Così Dario Saltari su Ultimo Uomo di lui ha scritto: «Di Gianluca Scamacca si parla sin da quando, nelle giovanili della Roma, abbatteva come birilli ragazzini alti la metà di lui. I ragazzi cresciuti troppo in fretta che dominano nelle Primavere dividono sempre: c’è chi li attende come messia nel calcio professionistico e chi li aspetta al varco del momento in cui il vantaggio fisico sarà sparito. Con Scamacca c’era un ulteriore di livello di discussione, però, e cioè cosa il suo talento prometteva.

Non solo un attaccante di un metro e 95 capace di bullizzare le difese avversarie, ma anche un giocatore con un fisico da numero nove e una sensibilità tecnica, una visione di gioco e una capacità balistica da numero dieci. Con i colpi di tacco sulla trequarti, i filtranti no-look e le bombe sotto la traversa, Scamacca prometteva di portarci il sacro Graal del talento offensivo, l’unione dei due ruoli più decisivi del gioco del calcio.

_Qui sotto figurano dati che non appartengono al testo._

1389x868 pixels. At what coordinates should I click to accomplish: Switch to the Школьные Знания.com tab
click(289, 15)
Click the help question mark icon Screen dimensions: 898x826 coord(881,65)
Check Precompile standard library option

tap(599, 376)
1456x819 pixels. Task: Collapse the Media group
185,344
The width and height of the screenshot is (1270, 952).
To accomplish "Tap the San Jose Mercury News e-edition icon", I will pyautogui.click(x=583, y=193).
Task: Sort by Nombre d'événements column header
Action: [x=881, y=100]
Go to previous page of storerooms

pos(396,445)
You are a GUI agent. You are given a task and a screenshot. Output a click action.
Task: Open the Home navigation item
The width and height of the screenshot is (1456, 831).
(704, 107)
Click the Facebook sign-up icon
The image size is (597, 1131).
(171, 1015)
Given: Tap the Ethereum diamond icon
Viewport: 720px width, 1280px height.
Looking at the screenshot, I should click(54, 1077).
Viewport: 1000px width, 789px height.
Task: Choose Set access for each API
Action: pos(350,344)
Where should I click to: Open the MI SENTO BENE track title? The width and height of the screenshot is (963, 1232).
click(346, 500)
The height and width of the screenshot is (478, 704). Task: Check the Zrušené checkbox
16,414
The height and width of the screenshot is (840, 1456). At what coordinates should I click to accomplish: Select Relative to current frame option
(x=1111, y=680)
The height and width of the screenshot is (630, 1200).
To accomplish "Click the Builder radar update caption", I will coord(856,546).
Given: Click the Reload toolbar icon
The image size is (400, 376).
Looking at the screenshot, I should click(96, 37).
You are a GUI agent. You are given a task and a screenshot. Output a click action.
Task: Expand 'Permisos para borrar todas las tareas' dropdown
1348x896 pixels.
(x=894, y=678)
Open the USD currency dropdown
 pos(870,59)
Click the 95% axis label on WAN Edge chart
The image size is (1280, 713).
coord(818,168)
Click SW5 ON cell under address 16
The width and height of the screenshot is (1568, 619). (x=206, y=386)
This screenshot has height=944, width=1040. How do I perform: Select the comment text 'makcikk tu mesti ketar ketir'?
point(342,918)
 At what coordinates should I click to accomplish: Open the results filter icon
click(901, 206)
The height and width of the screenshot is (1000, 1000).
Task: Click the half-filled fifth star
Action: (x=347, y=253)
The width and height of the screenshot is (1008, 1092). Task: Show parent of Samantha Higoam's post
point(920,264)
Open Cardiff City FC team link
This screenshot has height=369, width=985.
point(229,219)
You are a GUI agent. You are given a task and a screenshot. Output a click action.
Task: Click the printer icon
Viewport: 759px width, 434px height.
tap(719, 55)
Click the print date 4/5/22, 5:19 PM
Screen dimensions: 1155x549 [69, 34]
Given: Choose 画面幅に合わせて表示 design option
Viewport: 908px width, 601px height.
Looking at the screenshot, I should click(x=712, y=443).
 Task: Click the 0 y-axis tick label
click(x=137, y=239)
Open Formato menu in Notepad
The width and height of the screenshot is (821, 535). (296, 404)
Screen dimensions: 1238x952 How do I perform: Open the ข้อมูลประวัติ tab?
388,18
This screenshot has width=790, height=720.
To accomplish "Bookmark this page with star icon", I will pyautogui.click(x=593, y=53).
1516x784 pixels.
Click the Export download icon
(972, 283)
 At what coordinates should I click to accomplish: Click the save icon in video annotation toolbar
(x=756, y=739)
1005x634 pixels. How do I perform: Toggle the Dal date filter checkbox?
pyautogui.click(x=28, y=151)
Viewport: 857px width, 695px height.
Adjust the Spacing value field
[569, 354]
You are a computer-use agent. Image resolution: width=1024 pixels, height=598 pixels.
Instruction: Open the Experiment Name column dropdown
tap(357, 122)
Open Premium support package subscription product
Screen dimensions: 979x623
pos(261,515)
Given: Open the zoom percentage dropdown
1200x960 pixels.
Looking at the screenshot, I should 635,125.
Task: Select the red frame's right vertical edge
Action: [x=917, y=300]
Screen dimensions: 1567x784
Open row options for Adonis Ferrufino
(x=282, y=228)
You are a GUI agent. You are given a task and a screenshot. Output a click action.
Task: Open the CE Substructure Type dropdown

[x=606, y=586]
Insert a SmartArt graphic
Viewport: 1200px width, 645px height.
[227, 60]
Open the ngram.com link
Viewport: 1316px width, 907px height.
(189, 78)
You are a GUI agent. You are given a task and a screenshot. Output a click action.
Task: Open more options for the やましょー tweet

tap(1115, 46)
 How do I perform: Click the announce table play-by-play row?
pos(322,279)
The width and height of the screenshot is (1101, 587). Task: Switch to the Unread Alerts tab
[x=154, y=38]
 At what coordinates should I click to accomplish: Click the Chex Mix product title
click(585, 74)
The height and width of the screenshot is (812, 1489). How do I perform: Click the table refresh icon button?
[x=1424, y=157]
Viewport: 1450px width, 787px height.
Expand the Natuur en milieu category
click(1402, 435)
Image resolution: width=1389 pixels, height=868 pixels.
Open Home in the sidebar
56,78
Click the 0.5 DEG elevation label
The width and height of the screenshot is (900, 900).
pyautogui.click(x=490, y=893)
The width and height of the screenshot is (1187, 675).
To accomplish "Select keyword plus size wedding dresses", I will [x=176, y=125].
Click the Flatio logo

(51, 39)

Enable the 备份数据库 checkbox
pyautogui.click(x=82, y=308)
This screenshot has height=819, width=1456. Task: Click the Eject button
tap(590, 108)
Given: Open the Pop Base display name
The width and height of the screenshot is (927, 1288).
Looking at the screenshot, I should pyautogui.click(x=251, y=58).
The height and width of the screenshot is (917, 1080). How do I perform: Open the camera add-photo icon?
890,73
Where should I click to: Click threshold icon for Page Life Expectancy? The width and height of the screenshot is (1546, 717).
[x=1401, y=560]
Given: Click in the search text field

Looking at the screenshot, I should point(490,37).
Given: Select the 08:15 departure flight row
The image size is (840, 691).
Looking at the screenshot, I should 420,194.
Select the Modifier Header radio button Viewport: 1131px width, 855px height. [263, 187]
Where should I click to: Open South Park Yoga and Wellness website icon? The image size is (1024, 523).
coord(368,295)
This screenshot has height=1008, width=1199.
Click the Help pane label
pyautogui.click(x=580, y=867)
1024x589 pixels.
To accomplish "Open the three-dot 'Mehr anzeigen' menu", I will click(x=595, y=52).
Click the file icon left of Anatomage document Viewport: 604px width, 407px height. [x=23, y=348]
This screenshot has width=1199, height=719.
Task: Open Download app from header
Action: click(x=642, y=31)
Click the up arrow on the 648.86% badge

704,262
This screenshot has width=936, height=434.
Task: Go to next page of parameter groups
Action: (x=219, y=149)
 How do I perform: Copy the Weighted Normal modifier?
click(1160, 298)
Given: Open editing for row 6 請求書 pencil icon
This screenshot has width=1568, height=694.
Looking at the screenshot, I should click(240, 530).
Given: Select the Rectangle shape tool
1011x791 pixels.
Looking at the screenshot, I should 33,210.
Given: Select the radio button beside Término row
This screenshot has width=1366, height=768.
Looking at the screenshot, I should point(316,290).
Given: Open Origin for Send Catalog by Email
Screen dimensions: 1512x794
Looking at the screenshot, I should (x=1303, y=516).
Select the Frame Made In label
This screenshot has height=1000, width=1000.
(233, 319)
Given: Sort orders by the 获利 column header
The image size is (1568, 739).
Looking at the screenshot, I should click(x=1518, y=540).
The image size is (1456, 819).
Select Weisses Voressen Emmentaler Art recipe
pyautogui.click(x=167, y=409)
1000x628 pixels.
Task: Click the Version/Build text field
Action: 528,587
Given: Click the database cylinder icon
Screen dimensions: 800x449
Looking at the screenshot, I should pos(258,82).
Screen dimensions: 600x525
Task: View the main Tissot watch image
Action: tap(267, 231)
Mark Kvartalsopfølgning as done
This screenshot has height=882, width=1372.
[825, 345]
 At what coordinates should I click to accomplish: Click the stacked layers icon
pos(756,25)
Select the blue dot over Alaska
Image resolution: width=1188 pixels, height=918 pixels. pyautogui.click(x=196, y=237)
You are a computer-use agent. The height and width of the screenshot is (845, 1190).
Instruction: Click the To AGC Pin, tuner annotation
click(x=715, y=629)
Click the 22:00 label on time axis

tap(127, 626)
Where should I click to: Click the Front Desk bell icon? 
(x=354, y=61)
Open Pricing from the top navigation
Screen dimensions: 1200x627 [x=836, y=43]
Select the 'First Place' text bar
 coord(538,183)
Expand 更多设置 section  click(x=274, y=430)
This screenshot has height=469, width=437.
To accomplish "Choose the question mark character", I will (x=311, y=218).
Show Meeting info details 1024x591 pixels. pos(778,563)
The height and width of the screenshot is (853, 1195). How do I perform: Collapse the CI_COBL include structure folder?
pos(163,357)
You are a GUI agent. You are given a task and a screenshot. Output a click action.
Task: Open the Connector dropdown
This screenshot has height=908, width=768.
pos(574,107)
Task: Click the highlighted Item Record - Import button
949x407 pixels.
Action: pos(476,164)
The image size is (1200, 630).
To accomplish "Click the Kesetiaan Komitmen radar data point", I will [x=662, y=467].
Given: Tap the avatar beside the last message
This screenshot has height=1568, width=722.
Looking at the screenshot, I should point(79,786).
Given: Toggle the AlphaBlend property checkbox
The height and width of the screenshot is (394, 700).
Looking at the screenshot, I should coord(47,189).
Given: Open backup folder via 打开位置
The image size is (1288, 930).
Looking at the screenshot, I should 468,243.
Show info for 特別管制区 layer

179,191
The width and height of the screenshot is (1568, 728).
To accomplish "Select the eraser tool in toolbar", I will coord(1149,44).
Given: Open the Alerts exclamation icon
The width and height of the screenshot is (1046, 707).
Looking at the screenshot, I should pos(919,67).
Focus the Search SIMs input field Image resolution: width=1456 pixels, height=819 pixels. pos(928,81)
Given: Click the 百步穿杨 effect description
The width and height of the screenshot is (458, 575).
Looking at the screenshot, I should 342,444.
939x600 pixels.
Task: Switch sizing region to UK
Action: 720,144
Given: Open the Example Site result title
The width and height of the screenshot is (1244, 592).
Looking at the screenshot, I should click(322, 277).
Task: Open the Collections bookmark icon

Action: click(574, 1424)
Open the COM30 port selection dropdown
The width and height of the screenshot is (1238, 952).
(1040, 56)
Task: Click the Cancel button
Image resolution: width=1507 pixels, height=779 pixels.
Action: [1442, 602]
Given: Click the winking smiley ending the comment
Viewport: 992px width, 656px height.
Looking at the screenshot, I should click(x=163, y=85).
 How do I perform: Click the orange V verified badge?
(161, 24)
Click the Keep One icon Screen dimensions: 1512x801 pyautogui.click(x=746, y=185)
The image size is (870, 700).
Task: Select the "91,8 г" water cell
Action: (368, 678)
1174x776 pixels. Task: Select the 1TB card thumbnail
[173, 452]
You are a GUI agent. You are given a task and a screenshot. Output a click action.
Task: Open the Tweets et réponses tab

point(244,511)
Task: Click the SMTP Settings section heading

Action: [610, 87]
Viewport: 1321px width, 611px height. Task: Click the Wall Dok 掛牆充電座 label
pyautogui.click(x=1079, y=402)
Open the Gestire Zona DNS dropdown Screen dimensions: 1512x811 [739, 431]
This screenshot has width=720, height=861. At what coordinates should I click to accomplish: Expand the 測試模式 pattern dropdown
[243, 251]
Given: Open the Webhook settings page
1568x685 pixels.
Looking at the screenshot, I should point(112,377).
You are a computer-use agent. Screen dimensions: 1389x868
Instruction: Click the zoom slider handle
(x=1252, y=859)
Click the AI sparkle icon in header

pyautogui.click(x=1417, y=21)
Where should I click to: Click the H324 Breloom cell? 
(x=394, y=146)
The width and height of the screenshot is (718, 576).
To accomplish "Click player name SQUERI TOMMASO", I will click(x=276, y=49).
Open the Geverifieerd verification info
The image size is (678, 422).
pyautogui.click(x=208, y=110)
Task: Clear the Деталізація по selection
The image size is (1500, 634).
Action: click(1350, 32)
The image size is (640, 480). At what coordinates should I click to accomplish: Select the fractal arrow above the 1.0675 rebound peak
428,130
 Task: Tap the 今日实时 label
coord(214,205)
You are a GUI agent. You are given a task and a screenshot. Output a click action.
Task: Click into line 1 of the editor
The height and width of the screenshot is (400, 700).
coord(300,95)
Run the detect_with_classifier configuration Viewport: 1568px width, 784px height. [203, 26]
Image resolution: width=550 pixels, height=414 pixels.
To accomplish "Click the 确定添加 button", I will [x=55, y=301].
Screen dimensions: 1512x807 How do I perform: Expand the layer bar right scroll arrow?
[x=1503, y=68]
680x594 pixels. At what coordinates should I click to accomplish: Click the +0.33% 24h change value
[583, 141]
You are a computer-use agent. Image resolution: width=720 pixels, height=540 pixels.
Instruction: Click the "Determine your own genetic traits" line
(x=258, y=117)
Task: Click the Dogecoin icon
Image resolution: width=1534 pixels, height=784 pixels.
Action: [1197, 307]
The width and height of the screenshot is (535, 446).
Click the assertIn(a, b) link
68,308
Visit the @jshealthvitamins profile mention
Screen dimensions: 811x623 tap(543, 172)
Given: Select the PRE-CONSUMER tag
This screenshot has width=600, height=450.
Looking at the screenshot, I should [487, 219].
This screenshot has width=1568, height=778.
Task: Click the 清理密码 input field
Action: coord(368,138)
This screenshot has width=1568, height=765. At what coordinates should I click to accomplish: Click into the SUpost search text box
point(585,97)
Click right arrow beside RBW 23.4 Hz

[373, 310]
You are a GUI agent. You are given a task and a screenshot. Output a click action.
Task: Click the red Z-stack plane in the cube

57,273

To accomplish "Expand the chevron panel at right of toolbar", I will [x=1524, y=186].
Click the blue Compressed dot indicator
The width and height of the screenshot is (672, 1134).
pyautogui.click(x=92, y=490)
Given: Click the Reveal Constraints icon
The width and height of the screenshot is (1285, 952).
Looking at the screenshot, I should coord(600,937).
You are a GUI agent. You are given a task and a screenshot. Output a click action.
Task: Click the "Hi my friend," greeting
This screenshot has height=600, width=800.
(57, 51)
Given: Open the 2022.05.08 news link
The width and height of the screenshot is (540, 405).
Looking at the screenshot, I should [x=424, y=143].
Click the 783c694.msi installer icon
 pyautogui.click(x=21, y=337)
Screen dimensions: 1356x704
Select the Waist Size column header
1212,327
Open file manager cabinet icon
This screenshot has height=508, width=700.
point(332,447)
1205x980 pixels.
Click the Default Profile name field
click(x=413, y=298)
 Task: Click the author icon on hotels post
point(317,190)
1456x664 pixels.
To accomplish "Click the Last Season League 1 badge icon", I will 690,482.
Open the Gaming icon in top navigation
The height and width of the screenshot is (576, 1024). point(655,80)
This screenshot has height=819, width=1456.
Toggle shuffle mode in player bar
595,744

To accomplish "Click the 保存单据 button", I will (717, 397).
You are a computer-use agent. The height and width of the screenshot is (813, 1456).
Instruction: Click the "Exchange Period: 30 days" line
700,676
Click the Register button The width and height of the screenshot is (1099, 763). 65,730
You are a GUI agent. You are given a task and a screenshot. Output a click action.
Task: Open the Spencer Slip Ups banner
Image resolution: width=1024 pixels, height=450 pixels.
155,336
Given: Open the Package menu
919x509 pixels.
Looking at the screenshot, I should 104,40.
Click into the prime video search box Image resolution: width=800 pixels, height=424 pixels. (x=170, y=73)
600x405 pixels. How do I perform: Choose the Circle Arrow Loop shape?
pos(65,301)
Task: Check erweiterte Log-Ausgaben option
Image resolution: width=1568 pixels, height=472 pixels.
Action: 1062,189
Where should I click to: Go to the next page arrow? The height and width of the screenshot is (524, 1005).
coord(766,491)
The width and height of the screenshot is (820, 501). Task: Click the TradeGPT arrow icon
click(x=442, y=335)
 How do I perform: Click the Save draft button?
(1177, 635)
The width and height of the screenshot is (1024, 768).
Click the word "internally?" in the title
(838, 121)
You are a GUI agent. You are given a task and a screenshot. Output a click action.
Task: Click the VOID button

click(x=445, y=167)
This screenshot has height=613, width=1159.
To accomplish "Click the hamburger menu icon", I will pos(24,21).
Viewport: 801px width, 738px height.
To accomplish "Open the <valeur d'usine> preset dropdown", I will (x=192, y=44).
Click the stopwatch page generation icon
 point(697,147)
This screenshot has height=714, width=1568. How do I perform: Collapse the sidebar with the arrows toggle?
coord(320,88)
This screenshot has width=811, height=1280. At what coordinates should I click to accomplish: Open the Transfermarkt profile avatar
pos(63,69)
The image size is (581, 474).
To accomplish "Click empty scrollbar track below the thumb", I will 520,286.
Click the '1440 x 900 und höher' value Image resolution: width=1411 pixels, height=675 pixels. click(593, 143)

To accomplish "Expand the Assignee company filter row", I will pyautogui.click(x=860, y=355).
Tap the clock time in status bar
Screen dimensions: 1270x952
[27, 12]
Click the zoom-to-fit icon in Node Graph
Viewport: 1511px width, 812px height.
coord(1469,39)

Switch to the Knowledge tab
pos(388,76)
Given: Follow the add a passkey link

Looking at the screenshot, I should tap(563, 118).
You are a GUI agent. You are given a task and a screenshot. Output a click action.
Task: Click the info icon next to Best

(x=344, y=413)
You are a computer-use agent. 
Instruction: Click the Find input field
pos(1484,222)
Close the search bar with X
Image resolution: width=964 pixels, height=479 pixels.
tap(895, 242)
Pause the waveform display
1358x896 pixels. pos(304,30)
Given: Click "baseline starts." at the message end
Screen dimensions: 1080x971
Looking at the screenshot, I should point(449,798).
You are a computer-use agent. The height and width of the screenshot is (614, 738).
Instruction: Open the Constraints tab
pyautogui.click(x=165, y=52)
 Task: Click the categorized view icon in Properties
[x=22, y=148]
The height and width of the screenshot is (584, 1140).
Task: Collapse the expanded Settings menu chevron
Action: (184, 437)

Di conseguenza, la discussione intorno a lui si è polarizzata per tutto il resto della sua carriera, tra chi ha continuato a credere a questa promessa e chi pensava fosse una truffa» (corsivo nostro). Un termine forse esagerato, ma calzante per descrivere questo incredibile attaccante.

In Serie A, solo Jovic tra le punte di ruolo ha un tasso di conversione dei tiri in gol migliore di quella di Scamacca. Magari vuol dire poco, forse vuol dire tutto. Scamacca è un giocatore unico perché è in grado di giocare per i compagni e di essere forte e determinante – e d’altronde chi ha segnato all’Inghilterra a ottobre? Spalletti sembra averlo dimenticato troppo presto. E in fondo Retegui i suoi gol li ha fatti. Ma davvero non vedete la differenza tra i due? Uno è un attaccante già formato, coi suoi difetti e i suoi pregi. L’altro è come il dio Giano, appunto: in attesa di capire cosa sia il presente. Ma da un plasmatore di dèi e talenti come Spalletti, convocare Scamacca è un dovere morale.